:: WORK INSTRUCTIONS ::
Rewrite the lines of the listing below, beginning with the line that contains "Task: Open the profile name link 정종섭" and ending with the line that contains "Open Checkout panel". Change every "Instruction" to "Command" and leave everything else as it is.
◇ ◇ ◇ ◇ ◇
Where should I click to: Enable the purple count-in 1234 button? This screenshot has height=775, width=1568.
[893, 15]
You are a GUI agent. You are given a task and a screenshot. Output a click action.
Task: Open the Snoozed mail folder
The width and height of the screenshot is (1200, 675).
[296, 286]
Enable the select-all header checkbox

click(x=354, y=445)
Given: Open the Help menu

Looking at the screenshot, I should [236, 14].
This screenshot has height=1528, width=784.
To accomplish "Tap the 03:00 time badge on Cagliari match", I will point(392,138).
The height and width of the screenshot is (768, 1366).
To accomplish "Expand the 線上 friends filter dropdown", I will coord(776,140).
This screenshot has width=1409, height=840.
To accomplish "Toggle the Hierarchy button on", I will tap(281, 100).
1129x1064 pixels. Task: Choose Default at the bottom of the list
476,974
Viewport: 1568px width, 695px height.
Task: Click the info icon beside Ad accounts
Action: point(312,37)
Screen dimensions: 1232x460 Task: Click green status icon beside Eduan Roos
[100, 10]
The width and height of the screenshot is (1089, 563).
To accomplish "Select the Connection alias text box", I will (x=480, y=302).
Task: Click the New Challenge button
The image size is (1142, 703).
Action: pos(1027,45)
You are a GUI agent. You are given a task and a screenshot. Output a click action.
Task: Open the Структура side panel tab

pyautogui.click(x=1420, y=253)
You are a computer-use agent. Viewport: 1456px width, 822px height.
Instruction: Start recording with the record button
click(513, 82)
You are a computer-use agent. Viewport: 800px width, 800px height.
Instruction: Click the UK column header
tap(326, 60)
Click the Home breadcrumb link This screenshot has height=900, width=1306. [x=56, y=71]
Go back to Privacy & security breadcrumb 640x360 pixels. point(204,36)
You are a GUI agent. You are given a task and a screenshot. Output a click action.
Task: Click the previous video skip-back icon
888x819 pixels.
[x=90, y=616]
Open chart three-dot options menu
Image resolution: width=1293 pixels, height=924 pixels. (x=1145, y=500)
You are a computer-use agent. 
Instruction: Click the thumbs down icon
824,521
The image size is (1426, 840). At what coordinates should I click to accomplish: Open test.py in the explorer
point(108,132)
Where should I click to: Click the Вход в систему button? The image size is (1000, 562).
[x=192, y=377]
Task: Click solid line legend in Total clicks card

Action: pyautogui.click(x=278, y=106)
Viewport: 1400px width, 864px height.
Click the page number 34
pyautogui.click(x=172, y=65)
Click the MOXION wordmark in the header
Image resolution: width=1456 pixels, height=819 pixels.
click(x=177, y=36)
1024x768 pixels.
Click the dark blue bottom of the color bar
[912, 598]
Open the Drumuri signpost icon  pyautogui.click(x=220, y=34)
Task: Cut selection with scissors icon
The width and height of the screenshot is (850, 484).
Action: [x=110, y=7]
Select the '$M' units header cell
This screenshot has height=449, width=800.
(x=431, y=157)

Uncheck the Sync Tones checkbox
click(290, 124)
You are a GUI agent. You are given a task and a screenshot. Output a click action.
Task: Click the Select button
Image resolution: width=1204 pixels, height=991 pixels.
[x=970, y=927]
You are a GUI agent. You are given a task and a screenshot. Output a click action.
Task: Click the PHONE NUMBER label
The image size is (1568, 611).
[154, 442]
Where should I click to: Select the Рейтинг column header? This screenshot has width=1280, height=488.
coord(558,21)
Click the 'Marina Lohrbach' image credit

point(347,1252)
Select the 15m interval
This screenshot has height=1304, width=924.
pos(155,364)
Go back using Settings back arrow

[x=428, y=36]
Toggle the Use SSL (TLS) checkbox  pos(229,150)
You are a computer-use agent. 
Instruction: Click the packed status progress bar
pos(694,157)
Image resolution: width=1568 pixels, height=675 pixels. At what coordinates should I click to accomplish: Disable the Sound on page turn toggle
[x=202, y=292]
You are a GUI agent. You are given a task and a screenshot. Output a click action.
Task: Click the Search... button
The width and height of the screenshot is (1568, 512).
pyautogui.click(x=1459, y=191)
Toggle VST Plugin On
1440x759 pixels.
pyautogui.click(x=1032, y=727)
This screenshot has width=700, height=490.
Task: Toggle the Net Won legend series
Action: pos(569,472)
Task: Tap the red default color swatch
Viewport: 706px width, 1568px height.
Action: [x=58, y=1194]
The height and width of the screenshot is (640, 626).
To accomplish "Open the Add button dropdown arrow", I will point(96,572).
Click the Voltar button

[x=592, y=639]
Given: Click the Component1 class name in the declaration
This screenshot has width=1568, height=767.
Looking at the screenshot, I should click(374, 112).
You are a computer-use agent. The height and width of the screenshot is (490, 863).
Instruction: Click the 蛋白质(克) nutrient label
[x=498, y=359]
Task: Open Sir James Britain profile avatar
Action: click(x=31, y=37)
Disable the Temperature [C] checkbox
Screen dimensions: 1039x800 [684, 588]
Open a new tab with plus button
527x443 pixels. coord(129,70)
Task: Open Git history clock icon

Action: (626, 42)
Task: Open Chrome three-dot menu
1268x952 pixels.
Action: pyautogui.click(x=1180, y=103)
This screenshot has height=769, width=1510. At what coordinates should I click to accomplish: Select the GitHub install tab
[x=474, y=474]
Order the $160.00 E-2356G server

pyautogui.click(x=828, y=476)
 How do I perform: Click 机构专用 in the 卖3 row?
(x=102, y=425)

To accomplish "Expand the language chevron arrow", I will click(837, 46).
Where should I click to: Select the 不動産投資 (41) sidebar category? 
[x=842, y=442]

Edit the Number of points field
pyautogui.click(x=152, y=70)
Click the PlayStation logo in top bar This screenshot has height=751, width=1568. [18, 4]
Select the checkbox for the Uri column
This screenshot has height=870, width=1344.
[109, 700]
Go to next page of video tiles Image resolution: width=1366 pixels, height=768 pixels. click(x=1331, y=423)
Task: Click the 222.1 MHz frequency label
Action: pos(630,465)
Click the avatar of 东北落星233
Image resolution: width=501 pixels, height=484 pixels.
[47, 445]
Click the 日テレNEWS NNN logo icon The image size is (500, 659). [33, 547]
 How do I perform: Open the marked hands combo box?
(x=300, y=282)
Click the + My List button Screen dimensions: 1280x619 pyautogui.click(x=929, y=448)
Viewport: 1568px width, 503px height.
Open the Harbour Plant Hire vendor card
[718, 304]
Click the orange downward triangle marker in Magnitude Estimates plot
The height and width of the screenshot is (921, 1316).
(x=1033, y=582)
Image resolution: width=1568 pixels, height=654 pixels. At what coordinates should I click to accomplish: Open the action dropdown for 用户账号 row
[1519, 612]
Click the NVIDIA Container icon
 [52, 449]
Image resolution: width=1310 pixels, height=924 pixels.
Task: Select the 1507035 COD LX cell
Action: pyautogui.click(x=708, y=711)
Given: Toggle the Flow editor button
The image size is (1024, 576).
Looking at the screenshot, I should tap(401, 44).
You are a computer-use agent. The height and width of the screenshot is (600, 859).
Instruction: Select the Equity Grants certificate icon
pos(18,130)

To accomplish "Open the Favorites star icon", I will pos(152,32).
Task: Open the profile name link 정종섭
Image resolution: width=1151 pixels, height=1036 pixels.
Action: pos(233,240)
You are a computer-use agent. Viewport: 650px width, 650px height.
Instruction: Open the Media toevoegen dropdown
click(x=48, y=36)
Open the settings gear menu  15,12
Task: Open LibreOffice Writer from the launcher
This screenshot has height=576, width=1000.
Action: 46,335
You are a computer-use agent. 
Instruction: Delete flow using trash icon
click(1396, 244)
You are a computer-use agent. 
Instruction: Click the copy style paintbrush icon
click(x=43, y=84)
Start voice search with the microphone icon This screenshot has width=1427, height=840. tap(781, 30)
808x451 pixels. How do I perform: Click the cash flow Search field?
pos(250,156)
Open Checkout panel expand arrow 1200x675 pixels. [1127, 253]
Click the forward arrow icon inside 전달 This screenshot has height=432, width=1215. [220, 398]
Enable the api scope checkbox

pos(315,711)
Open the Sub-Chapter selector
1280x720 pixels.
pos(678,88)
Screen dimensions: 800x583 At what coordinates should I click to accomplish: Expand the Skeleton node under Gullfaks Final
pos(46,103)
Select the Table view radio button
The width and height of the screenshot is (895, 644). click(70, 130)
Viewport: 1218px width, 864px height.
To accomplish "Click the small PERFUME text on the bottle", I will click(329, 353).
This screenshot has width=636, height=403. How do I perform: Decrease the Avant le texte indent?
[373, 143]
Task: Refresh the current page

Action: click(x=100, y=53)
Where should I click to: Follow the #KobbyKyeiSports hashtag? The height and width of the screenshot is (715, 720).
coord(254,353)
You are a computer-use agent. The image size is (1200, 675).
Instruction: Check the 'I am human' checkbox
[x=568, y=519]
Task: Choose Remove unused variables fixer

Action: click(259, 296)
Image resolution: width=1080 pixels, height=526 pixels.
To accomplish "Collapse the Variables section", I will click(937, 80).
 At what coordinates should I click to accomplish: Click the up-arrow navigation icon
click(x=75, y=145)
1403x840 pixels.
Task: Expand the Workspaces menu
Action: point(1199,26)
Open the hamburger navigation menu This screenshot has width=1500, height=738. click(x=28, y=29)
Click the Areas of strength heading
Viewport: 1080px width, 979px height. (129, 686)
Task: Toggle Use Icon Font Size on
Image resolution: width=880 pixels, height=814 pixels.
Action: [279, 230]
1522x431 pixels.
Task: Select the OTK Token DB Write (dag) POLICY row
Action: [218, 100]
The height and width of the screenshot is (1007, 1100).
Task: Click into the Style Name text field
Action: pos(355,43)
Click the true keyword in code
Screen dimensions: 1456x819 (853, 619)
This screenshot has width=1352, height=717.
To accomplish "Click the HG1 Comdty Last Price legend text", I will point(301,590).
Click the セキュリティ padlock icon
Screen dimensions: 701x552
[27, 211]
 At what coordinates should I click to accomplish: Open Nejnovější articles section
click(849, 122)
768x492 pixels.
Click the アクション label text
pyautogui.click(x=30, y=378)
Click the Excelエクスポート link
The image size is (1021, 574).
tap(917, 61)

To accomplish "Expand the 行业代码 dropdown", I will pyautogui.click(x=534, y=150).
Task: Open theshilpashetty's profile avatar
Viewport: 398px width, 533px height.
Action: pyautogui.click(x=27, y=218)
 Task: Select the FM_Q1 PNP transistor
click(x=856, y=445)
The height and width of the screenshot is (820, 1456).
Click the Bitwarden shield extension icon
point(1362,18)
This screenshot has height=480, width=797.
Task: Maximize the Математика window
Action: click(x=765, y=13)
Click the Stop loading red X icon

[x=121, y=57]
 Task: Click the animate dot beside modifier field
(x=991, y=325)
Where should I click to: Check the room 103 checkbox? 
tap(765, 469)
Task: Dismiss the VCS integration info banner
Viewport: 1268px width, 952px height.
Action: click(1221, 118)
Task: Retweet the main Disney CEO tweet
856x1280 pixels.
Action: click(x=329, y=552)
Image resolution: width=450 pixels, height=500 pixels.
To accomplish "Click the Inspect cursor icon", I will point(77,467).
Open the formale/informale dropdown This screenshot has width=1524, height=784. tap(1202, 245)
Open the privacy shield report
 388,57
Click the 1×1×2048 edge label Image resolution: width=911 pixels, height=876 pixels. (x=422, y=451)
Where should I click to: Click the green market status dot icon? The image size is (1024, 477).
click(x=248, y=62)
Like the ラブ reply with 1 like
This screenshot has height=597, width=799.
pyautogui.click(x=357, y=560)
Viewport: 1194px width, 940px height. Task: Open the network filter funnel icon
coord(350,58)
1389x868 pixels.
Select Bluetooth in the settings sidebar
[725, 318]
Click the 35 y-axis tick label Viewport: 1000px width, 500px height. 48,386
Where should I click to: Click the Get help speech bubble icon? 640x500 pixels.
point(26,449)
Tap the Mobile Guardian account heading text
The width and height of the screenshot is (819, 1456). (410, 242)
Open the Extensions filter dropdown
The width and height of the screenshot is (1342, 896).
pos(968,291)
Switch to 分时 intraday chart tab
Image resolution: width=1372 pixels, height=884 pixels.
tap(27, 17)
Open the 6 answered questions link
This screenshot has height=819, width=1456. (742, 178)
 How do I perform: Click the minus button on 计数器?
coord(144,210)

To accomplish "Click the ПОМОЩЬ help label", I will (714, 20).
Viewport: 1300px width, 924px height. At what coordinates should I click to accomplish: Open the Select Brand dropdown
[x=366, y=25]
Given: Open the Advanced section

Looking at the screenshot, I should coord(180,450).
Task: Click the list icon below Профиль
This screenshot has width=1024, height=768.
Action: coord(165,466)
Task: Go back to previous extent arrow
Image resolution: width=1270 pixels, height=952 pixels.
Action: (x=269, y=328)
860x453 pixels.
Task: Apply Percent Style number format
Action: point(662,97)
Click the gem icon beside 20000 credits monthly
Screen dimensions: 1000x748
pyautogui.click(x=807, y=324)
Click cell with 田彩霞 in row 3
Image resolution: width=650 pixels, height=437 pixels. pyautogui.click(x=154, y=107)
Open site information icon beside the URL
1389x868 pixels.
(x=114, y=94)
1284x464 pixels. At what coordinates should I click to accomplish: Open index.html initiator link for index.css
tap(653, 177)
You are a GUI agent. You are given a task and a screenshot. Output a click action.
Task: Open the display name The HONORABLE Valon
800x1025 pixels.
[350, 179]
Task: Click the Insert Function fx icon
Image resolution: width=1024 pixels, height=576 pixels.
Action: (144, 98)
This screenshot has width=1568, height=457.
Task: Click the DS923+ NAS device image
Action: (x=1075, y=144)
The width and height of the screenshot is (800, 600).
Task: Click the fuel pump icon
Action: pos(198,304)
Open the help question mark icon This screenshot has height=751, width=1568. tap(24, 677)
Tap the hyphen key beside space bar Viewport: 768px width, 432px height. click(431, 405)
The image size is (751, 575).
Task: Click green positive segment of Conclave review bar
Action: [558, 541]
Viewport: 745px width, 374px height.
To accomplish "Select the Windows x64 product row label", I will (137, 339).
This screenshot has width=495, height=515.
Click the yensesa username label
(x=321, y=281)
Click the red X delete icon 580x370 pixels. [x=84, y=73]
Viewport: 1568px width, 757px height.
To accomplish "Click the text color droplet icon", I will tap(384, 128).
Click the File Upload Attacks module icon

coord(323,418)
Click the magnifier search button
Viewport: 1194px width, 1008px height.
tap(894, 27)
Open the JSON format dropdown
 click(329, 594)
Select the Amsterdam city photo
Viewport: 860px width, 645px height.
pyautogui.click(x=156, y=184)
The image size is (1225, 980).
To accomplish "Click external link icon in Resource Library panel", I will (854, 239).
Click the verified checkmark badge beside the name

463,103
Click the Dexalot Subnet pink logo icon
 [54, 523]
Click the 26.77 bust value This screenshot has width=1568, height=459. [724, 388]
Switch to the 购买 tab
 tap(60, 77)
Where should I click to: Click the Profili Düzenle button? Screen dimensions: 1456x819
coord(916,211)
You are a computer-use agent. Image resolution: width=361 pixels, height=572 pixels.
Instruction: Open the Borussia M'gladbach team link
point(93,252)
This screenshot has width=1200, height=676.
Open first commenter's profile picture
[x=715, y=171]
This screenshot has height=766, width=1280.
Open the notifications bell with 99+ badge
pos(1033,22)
◇ ◇ ◇ ◇ ◇
:: OUTPUT ::
Task: Open the profile name link 정종섭
Image resolution: width=1151 pixels, height=1036 pixels.
Action: pos(233,240)
You are a computer-use agent. Viewport: 650px width, 650px height.
Command: Open the Media toevoegen dropdown
click(x=48, y=36)
Open the settings gear menu  15,12
Task: Open LibreOffice Writer from the launcher
This screenshot has height=576, width=1000.
Action: 46,335
You are a computer-use agent. 
Command: Delete flow using trash icon
click(1396, 244)
You are a computer-use agent. 
Command: Click the copy style paintbrush icon
click(x=43, y=84)
Start voice search with the microphone icon This screenshot has width=1427, height=840. tap(781, 30)
808x451 pixels. How do I perform: Click the cash flow Search field?
pos(250,156)
Open Checkout panel expand arrow 1200x675 pixels. [1127, 253]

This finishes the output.